◆ **Goal a**
Turn the records starting at the line that contains "Tap the info icon beside おてつだい時間" and ending at the line that contains "Click the counterclockwise" into a numbered list, leaving out blank lines.

Spotlight On...
Real Estate Investment in Ireland
Padraic Whelan, Deloitte
During most of the last decade, Ireland has come through a very difficult economic and financial crisis and certainly, over the course of the last twelve months, it has become very noticeable that not only are the economic indicators of the country greatly improving with significant monthly increases in employment, it is also very pleasing to see that the level of real estate acquisitions has ‘taken off’ relative to where it has been at.
S
ome commentators would have said that the level of writedowns in the value of property were such that the market almost overcorrected itself given all of the problems that have
happened over the last several years and therefore there is a view that there is likely to be value to be obtained over the medium to long term going forward.
There has been a number of very significant real estate transactions completed last year with a number of assets and loans released at the end of 2013 which have completed in the past two months. There is now an expectation that the number of loan sales and asset disposals will increase again over the coming months as both the banks and our National Asset Management agency accelerate their disposal strategies.
In addition, whilst there continues to be a strong focus on Dublin assets, there is more interest in Real Estate in cities outside of the capital where there has also been an improvement in consumer sentiment in recent months.

◆ **The input**
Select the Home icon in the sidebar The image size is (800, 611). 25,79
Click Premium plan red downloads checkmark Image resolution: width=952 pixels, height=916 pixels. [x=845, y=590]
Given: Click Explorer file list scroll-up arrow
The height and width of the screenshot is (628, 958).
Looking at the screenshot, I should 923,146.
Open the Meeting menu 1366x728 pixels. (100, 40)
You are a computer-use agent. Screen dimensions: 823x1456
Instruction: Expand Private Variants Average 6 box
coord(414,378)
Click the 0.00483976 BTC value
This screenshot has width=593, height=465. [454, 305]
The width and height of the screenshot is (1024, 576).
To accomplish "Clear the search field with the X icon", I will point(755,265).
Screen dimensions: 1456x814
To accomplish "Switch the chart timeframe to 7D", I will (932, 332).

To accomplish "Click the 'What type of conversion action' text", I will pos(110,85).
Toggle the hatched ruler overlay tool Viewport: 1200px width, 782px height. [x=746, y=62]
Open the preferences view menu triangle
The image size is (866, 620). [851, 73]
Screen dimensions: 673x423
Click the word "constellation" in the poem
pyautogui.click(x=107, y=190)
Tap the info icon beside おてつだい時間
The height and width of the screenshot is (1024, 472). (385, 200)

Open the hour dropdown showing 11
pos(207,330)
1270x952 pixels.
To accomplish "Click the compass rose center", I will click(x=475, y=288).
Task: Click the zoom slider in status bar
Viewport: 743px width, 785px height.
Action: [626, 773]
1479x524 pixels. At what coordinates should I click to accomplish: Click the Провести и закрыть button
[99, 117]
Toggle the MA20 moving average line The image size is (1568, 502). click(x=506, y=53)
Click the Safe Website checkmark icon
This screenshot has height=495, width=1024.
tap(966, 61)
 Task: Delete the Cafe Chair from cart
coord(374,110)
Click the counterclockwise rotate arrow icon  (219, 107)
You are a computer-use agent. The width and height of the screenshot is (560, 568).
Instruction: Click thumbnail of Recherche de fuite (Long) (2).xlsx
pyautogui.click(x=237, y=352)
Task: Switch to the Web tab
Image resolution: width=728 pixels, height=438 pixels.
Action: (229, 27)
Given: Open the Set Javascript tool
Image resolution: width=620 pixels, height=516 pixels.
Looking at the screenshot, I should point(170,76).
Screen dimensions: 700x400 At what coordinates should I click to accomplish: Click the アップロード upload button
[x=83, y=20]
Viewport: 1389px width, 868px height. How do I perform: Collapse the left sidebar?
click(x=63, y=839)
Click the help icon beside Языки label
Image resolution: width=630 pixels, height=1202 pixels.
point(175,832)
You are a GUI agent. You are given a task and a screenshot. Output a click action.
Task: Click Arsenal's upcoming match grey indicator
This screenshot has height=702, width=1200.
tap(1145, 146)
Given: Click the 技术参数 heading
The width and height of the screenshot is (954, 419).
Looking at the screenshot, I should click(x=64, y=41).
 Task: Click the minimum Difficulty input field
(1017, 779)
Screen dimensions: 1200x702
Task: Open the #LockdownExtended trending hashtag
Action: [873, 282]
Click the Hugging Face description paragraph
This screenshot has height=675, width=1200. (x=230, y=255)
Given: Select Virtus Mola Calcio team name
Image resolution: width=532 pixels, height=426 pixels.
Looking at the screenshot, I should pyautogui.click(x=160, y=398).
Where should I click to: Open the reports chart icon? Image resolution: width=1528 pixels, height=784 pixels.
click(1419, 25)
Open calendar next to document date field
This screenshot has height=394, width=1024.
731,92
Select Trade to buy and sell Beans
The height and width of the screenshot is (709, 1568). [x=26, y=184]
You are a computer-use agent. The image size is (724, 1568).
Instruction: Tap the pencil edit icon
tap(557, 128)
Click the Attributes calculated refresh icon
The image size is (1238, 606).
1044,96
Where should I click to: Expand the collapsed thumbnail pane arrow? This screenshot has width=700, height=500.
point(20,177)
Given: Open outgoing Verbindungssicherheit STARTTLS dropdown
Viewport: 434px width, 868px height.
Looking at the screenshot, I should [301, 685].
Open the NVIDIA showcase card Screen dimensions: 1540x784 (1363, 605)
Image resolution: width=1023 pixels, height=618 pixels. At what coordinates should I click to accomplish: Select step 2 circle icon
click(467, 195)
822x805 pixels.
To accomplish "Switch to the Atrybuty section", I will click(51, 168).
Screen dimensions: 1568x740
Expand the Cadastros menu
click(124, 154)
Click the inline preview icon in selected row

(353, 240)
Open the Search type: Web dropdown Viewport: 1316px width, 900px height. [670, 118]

◆ **Goal b**
List every time span that the article on real estate investment in Ireland expresses in months.

◆ **Exercise response a**
1. Tap the info icon beside おてつだい時間
2. The height and width of the screenshot is (1024, 472). (385, 200)
3. Open the hour dropdown showing 11
4. pos(207,330)
5. 1270x952 pixels.
6. To accomplish "Click the compass rose center", I will click(x=475, y=288).
7. Task: Click the zoom slider in status bar
8. Viewport: 743px width, 785px height.
9. Action: [626, 773]
10. 1479x524 pixels. At what coordinates should I click to accomplish: Click the Провести и закрыть button
11. [99, 117]
12. Toggle the MA20 moving average line The image size is (1568, 502). click(x=506, y=53)
13. Click the Safe Website checkmark icon
14. This screenshot has height=495, width=1024.
15. tap(966, 61)
16.  Task: Delete the Cafe Chair from cart
17. coord(374,110)
18. Click the counterclockwise rotate arrow icon  (219, 107)

◆ **Exercise response b**
1. the last twelve months
2. the past two months
3. the coming months
4. recent months